Extract all data as written.
--- START ---
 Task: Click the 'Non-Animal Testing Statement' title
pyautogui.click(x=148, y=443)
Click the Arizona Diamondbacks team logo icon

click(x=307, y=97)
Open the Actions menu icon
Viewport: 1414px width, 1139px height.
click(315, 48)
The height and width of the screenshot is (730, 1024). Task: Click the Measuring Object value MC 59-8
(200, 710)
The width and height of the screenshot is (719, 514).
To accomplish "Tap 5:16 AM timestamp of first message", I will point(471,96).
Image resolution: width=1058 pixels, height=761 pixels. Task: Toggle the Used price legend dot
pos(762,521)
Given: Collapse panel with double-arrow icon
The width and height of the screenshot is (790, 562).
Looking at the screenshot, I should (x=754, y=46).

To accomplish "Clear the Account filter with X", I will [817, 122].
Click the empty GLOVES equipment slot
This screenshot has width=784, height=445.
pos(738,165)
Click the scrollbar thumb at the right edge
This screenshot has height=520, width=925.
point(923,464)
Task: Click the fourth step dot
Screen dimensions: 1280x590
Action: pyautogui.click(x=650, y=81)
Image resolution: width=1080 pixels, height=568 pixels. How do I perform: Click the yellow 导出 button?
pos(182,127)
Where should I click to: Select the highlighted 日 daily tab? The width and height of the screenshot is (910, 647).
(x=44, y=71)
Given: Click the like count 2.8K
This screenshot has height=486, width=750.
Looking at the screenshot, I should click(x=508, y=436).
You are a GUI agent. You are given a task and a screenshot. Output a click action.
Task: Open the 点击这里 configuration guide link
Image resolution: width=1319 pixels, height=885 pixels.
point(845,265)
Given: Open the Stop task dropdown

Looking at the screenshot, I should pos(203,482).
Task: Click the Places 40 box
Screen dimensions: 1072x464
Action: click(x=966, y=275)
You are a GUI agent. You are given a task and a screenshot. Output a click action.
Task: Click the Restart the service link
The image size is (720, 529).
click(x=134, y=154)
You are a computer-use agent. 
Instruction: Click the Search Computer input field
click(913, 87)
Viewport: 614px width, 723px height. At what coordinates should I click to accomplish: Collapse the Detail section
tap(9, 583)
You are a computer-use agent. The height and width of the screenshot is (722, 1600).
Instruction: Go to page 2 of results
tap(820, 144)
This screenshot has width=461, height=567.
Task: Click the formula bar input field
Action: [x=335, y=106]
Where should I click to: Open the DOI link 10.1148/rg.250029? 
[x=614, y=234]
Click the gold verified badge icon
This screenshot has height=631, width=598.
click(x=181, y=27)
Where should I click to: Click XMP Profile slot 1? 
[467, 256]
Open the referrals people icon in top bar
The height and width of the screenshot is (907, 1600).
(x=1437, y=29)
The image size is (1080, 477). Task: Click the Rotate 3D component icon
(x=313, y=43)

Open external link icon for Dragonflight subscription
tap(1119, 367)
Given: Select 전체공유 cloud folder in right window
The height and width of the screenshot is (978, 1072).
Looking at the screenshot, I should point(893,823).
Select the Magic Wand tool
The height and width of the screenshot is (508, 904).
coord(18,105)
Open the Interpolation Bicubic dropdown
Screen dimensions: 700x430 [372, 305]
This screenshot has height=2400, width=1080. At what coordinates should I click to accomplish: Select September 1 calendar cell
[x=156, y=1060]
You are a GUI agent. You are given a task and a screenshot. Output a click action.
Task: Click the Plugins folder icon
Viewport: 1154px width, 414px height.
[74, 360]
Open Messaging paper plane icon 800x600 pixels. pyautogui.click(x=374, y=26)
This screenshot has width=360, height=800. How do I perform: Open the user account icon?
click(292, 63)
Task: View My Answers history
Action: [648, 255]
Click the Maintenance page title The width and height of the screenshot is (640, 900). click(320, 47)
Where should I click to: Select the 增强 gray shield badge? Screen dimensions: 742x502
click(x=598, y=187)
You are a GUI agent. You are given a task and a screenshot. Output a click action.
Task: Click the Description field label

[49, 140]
--- END ---
#### Exercise result
 Task: Click the 'Non-Animal Testing Statement' title
pyautogui.click(x=148, y=443)
Click the Arizona Diamondbacks team logo icon

click(x=307, y=97)
Open the Actions menu icon
Viewport: 1414px width, 1139px height.
click(315, 48)
The height and width of the screenshot is (730, 1024). Task: Click the Measuring Object value MC 59-8
(200, 710)
The width and height of the screenshot is (719, 514).
To accomplish "Tap 5:16 AM timestamp of first message", I will point(471,96).
Image resolution: width=1058 pixels, height=761 pixels. Task: Toggle the Used price legend dot
pos(762,521)
Given: Collapse panel with double-arrow icon
The width and height of the screenshot is (790, 562).
Looking at the screenshot, I should (x=754, y=46).

To accomplish "Clear the Account filter with X", I will [817, 122].
Click the empty GLOVES equipment slot
This screenshot has width=784, height=445.
pos(738,165)
Click the scrollbar thumb at the right edge
This screenshot has height=520, width=925.
point(923,464)
Task: Click the fourth step dot
Screen dimensions: 1280x590
Action: pyautogui.click(x=650, y=81)
Image resolution: width=1080 pixels, height=568 pixels. How do I perform: Click the yellow 导出 button?
pos(182,127)
Where should I click to: Select the highlighted 日 daily tab? The width and height of the screenshot is (910, 647).
(x=44, y=71)
Given: Click the like count 2.8K
This screenshot has height=486, width=750.
Looking at the screenshot, I should click(x=508, y=436).
You are a GUI agent. You are given a task and a screenshot. Output a click action.
Task: Open the 点击这里 configuration guide link
Image resolution: width=1319 pixels, height=885 pixels.
point(845,265)
Given: Open the Stop task dropdown

Looking at the screenshot, I should pos(203,482).
Task: Click the Places 40 box
Screen dimensions: 1072x464
Action: click(x=966, y=275)
You are a GUI agent. You are given a task and a screenshot. Output a click action.
Task: Click the Restart the service link
The image size is (720, 529).
click(x=134, y=154)
You are a computer-use agent. 
Instruction: Click the Search Computer input field
click(913, 87)
Viewport: 614px width, 723px height. At what coordinates should I click to accomplish: Collapse the Detail section
tap(9, 583)
You are a computer-use agent. The height and width of the screenshot is (722, 1600).
Instruction: Go to page 2 of results
tap(820, 144)
This screenshot has width=461, height=567.
Task: Click the formula bar input field
Action: [x=335, y=106]
Where should I click to: Open the DOI link 10.1148/rg.250029? 
[x=614, y=234]
Click the gold verified badge icon
This screenshot has height=631, width=598.
click(x=181, y=27)
Where should I click to: Click XMP Profile slot 1? 
[467, 256]
Open the referrals people icon in top bar
The height and width of the screenshot is (907, 1600).
(x=1437, y=29)
The image size is (1080, 477). Task: Click the Rotate 3D component icon
(x=313, y=43)

Open external link icon for Dragonflight subscription
tap(1119, 367)
Given: Select 전체공유 cloud folder in right window
The height and width of the screenshot is (978, 1072).
Looking at the screenshot, I should point(893,823).
Select the Magic Wand tool
The height and width of the screenshot is (508, 904).
coord(18,105)
Open the Interpolation Bicubic dropdown
Screen dimensions: 700x430 [372, 305]
This screenshot has height=2400, width=1080. At what coordinates should I click to accomplish: Select September 1 calendar cell
[x=156, y=1060]
You are a GUI agent. You are given a task and a screenshot. Output a click action.
Task: Click the Plugins folder icon
Viewport: 1154px width, 414px height.
[74, 360]
Open Messaging paper plane icon 800x600 pixels. pyautogui.click(x=374, y=26)
This screenshot has width=360, height=800. How do I perform: Open the user account icon?
click(292, 63)
Task: View My Answers history
Action: [648, 255]
Click the Maintenance page title The width and height of the screenshot is (640, 900). click(320, 47)
Where should I click to: Select the 增强 gray shield badge? Screen dimensions: 742x502
click(x=598, y=187)
You are a GUI agent. You are given a task and a screenshot. Output a click action.
Task: Click the Description field label

[49, 140]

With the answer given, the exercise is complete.